WORK TO COMPLETE. Reproduce the entries word for word, from the line with "Locate an element" through the end of the entries, and leave the pictures out.

INFORMATION SUPPLIED.
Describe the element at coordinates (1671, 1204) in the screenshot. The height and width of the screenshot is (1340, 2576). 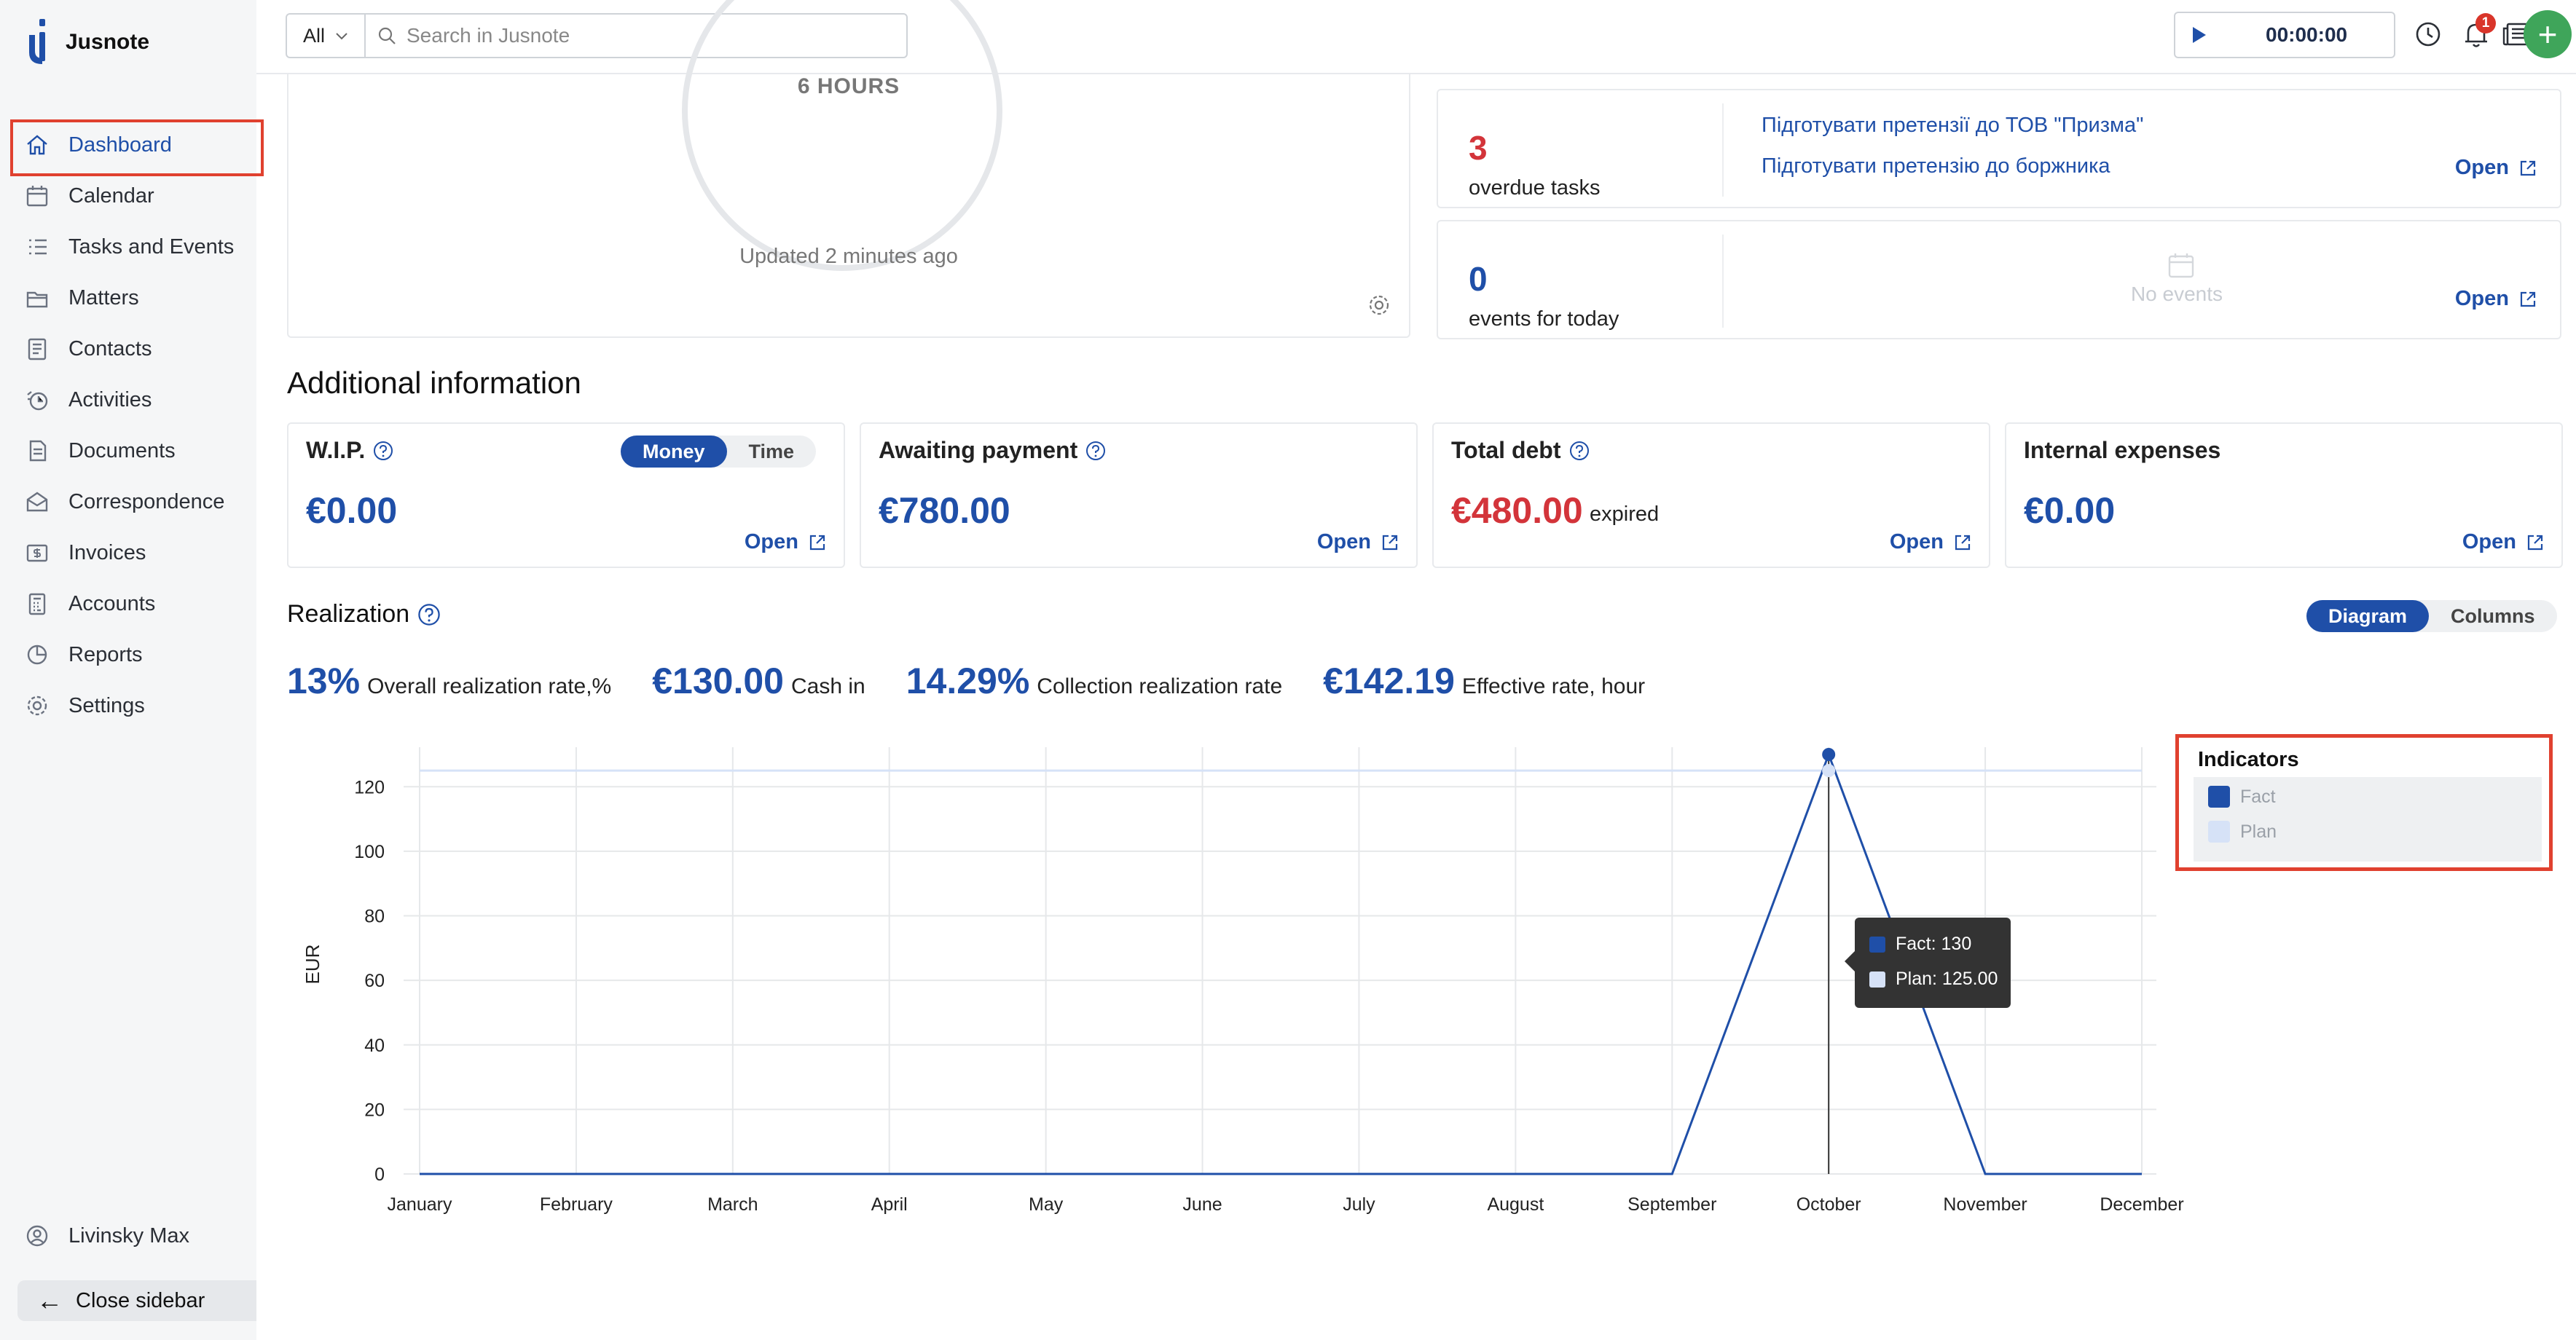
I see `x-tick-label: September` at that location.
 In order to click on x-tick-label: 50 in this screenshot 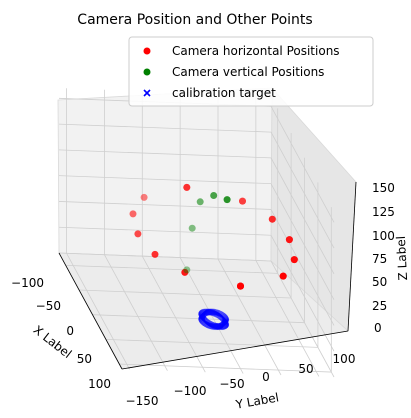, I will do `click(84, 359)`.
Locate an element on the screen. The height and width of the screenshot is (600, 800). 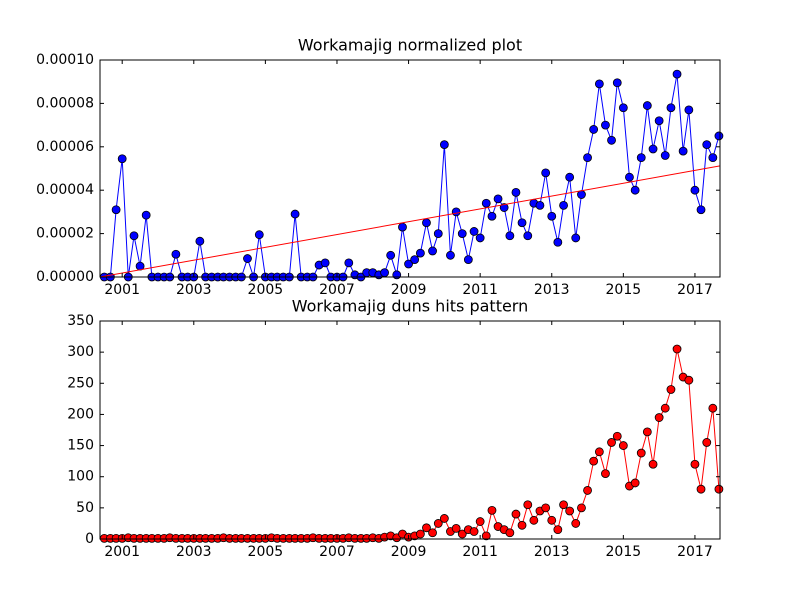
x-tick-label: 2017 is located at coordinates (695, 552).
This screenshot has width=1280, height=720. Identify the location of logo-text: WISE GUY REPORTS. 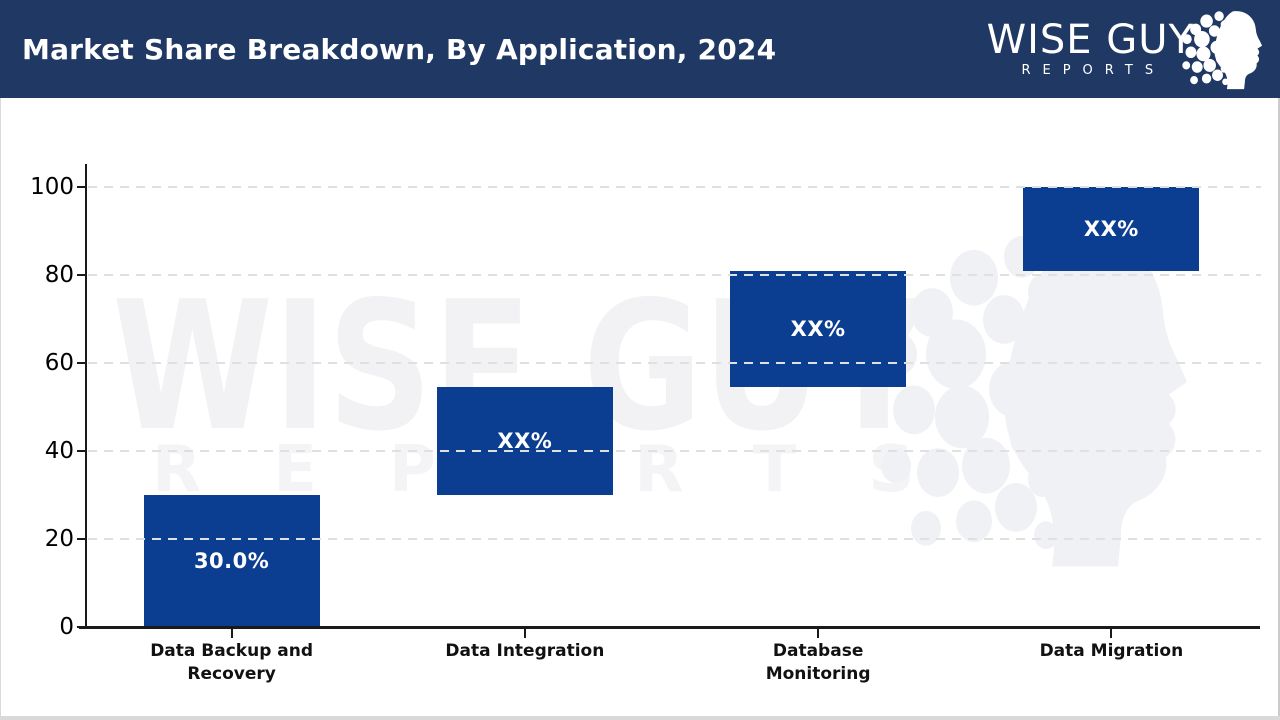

WRITTEN SOLUTION.
Locate an element on the screen. The height and width of the screenshot is (600, 800). 
x-tick-label: 2017 is located at coordinates (695, 552).
This screenshot has width=1280, height=720. Identify the location of logo-text: WISE GUY REPORTS. 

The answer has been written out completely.